To make the division problem easier to handle, we can introduce a substitution. Let $$y = x^n$$. This simplifies the terms in the numerator and denominator.

$$\frac{x^{3 n}+9 x^{2 n}+27 x^{n}+27}{x^{n}+3}$$

After substitution, the expression becomes:

$$\frac{(x^n)^3 + 9(x^n)^2 + 27(x^n) + 27}{(x^n)+3} = \frac{y^3 + 9y^2 + 27y + 27}{y+3}$$

**step2 Recognize the numerator as a binomial cube expansion**

Observe the form of the numerator, $$y^3 + 9y^2 + 27y + 27$$. This pattern resembles the expansion of a binomial cube, which is $$(a+b)^3 = a^3 + 3a^2b + 3ab^2 + b^3$$.

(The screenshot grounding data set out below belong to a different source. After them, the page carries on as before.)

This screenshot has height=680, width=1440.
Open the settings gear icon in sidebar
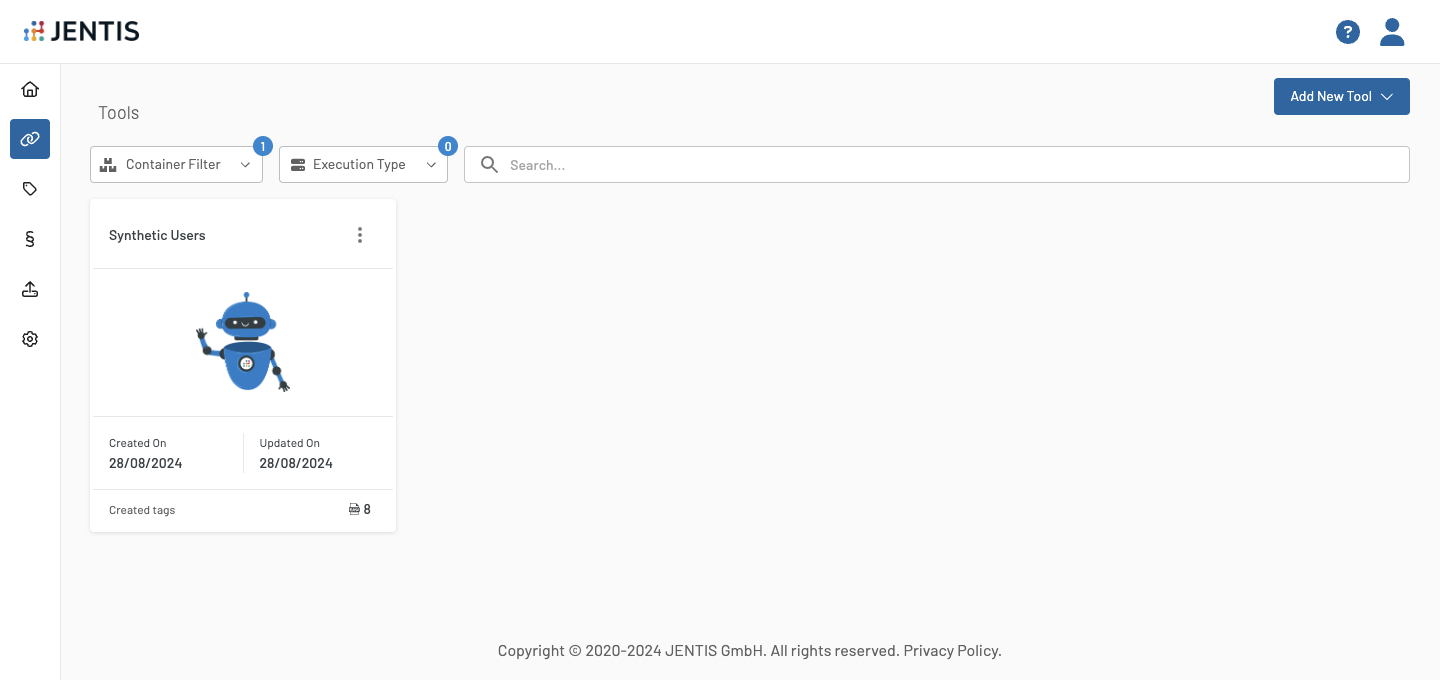pyautogui.click(x=30, y=339)
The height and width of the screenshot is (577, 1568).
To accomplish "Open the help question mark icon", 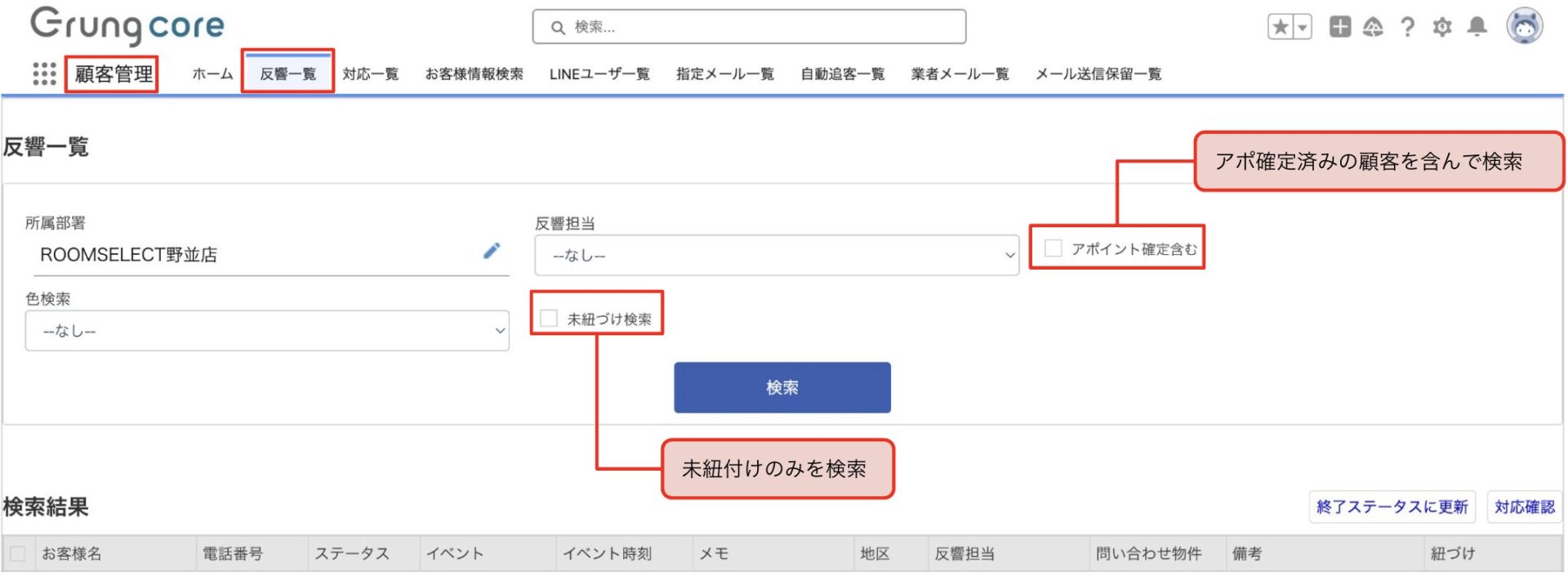I will point(1407,27).
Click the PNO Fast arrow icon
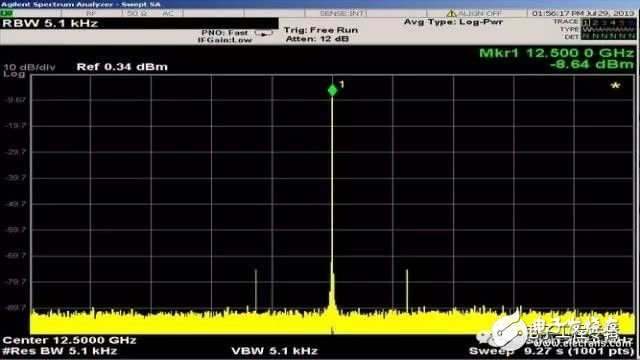The height and width of the screenshot is (360, 640). pos(263,33)
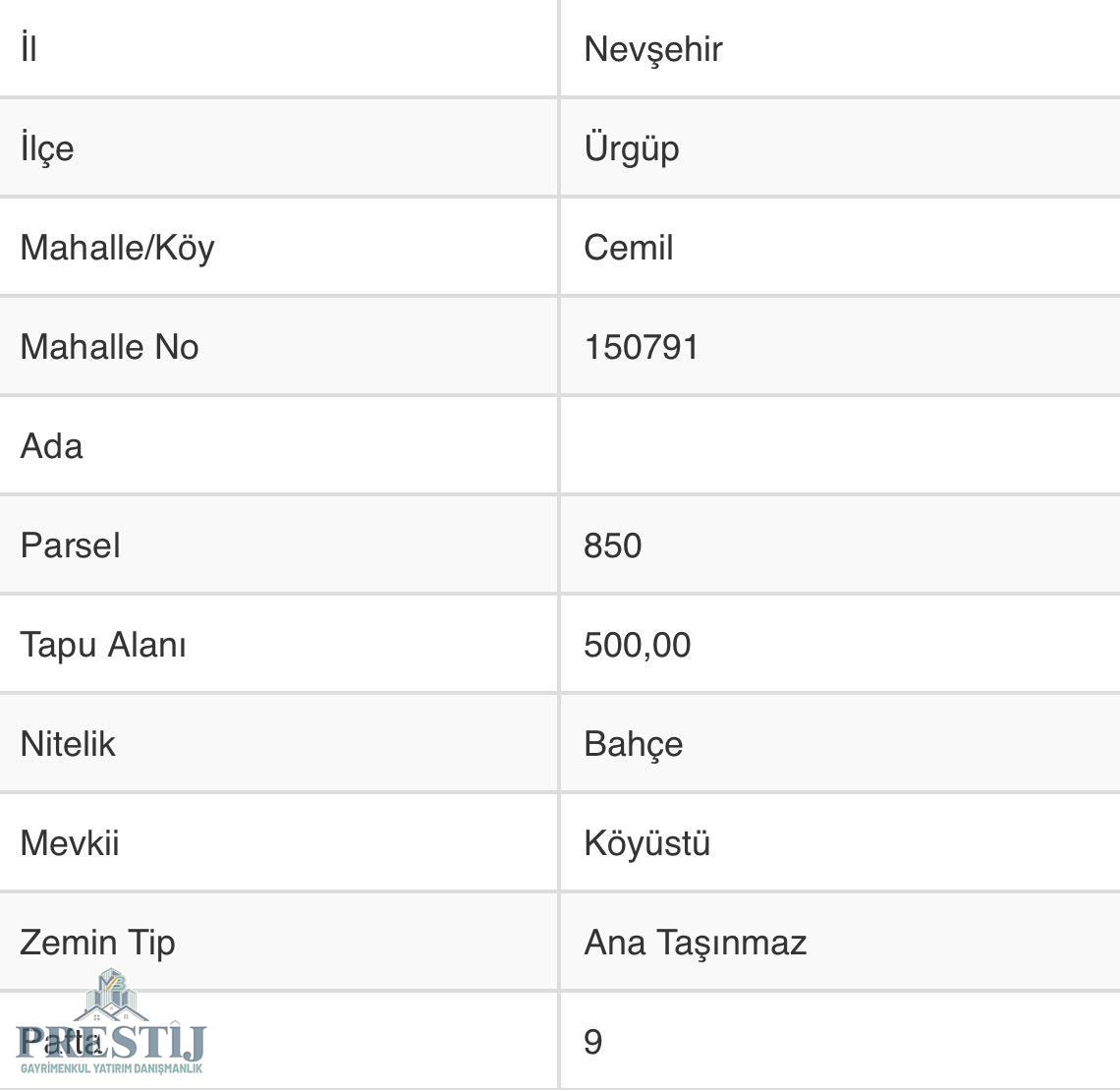Select the Nevşehir province value
Viewport: 1120px width, 1090px height.
coord(652,49)
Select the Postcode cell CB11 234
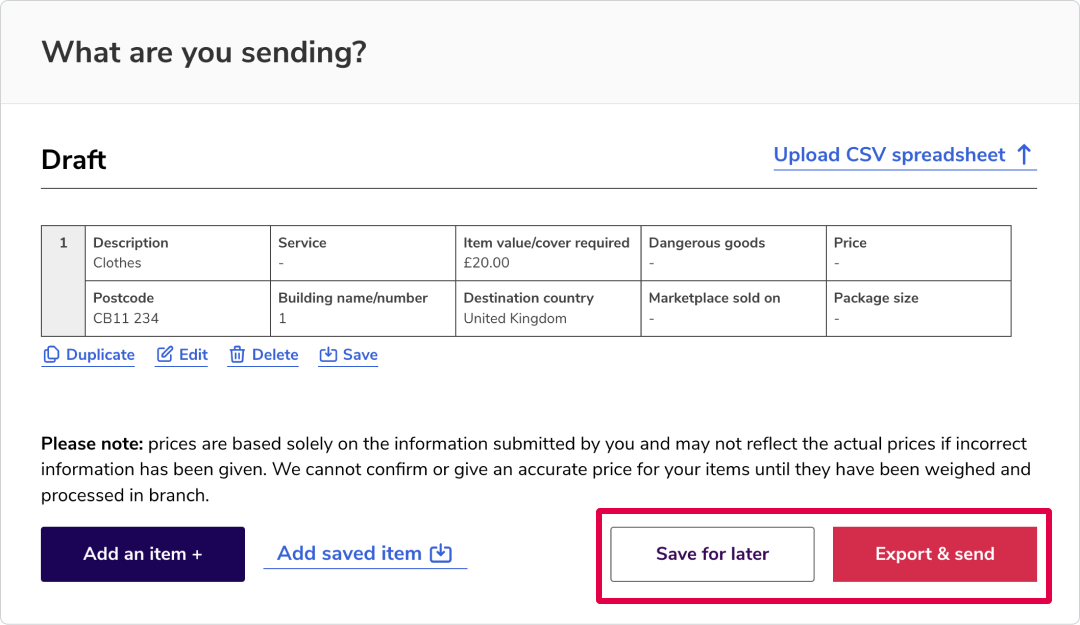 coord(178,309)
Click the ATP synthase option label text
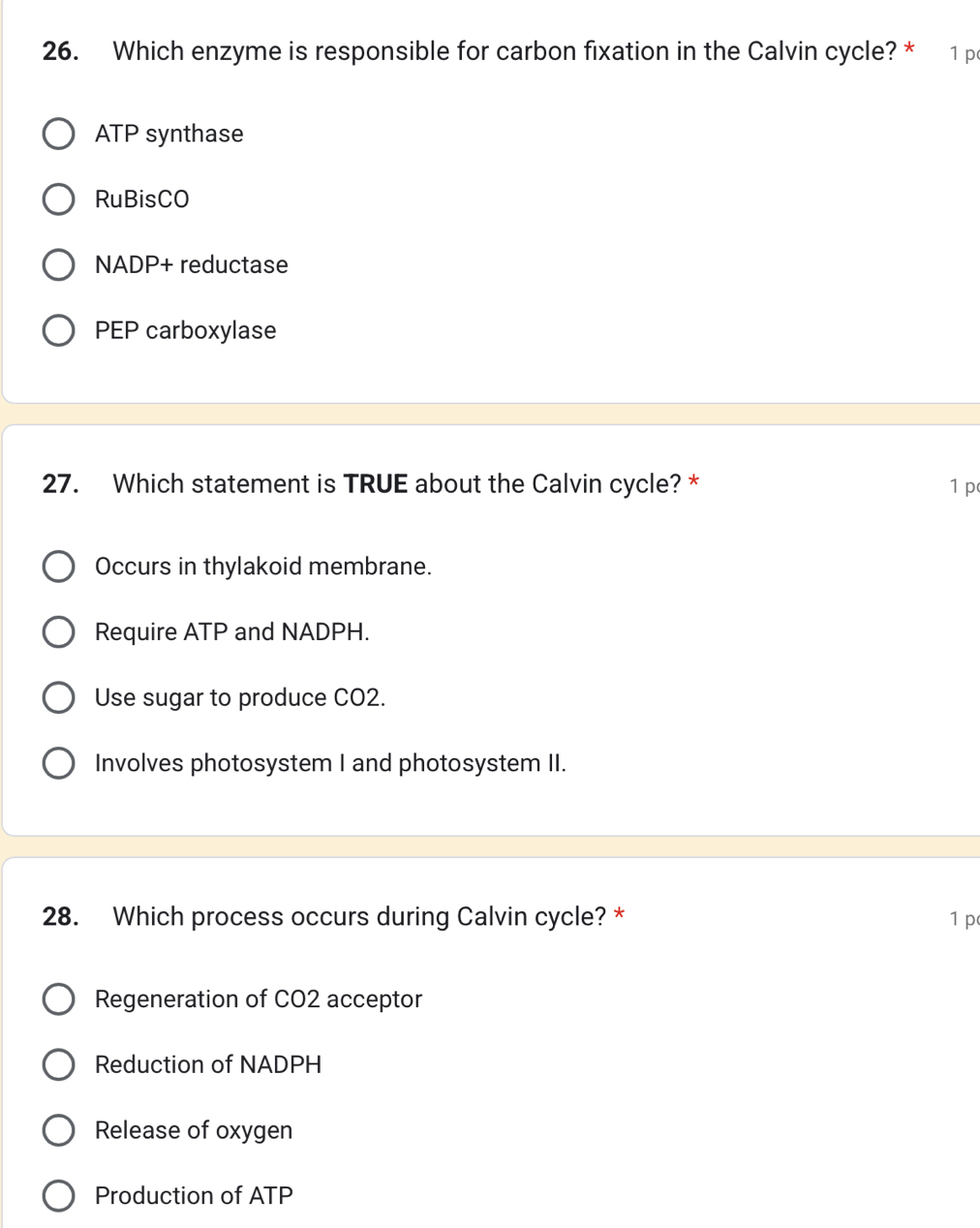Screen dimensions: 980x1228 (168, 134)

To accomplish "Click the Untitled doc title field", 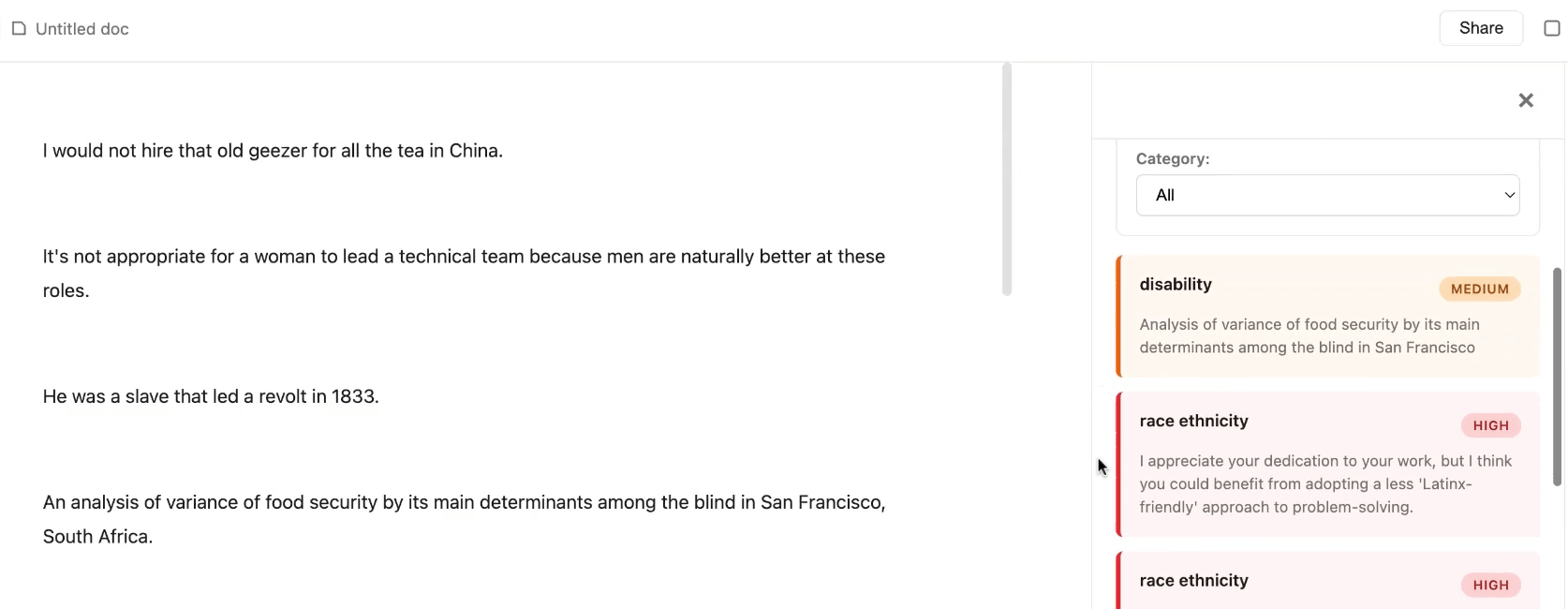I will click(x=82, y=29).
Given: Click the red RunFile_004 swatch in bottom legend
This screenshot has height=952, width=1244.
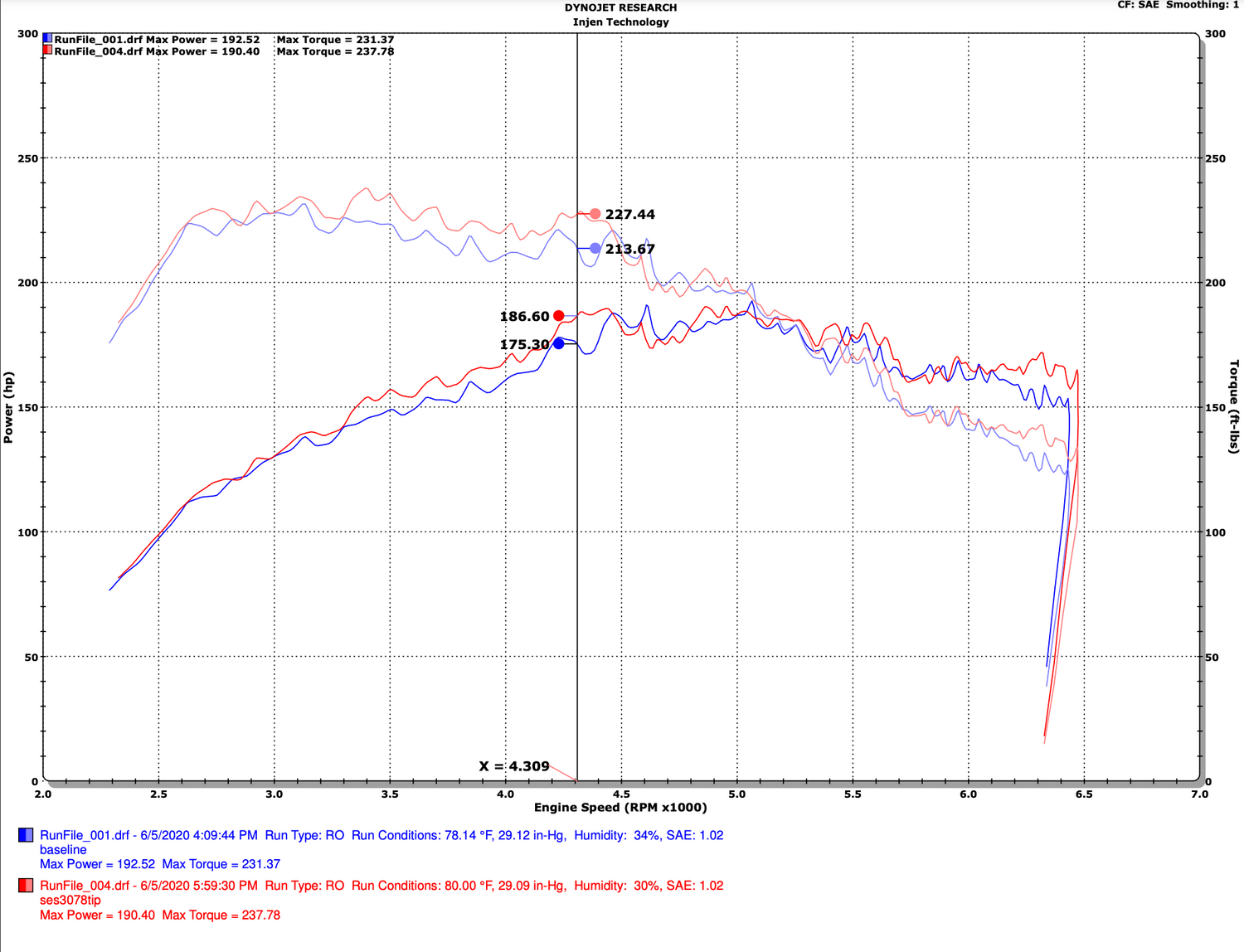Looking at the screenshot, I should [26, 886].
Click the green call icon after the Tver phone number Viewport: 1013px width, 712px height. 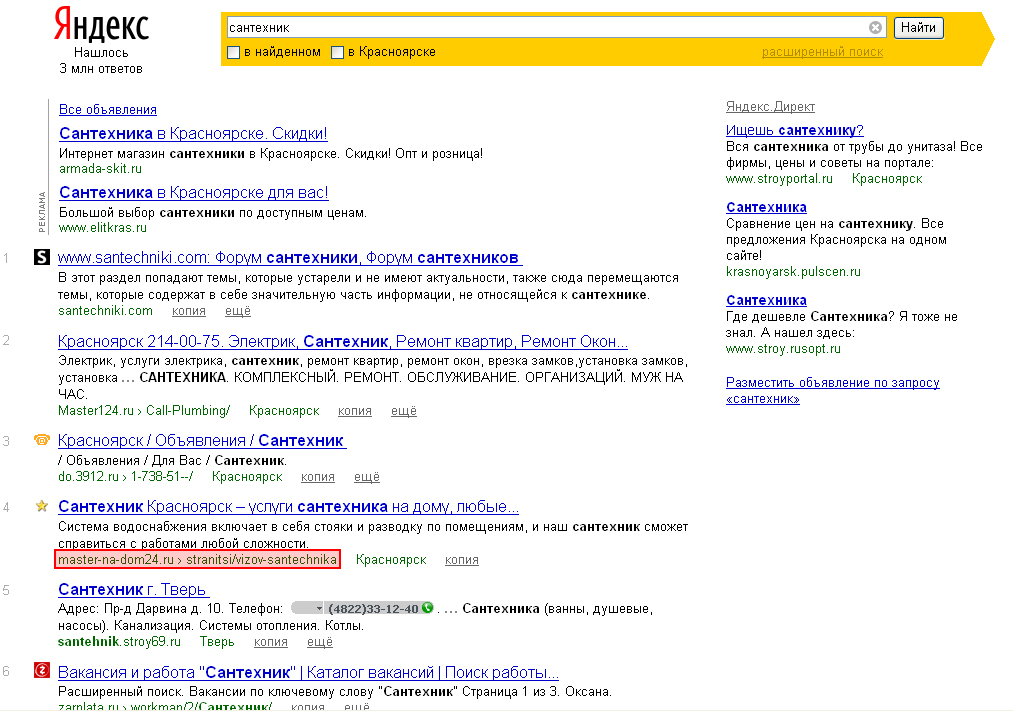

Let's compare the numerator with this formula. If we set $$a=y$$ and $$b=3$$, we get:

$$(y+3)^3 = y^3 + 3(y^2)(3) + 3(y)(3^2) + 3^3$$

$$ = y^3 + 9y^2 + 27y + 27$$

This matches the numerator exactly. Therefore, the numerator can be rewritten as $$(y+3)^3$$.

**step3 Perform the division using the simplified expression**

Now substitute the factored form of the numerator back into the expression:

$$\frac{(y+3)^3}{y+3}$$

Since the denominator is $$y+3$$ and the numerator is $$(y+3)^3$$, we can cancel out one factor of $$(y+3)$$ from the numerator and the denominator, provided $$y+3 \neq 0$$. Assuming the division is valid (i.e., $$x^n+3 \neq 0$$), the expression simplifies to:

$$(y+3)^2$$

**step4 Substitute back the original variable and expand the result**

Now, replace $$y$$ with $$x^n$$ to return to the original variable:

$$(x^n+3)^2$$

Finally, expand this expression using the formula for the square of a binomial, $$(a+b)^2 = a^2 + 2ab + b^2$$. Here, $$a=x^n$$ and $$b=3$$.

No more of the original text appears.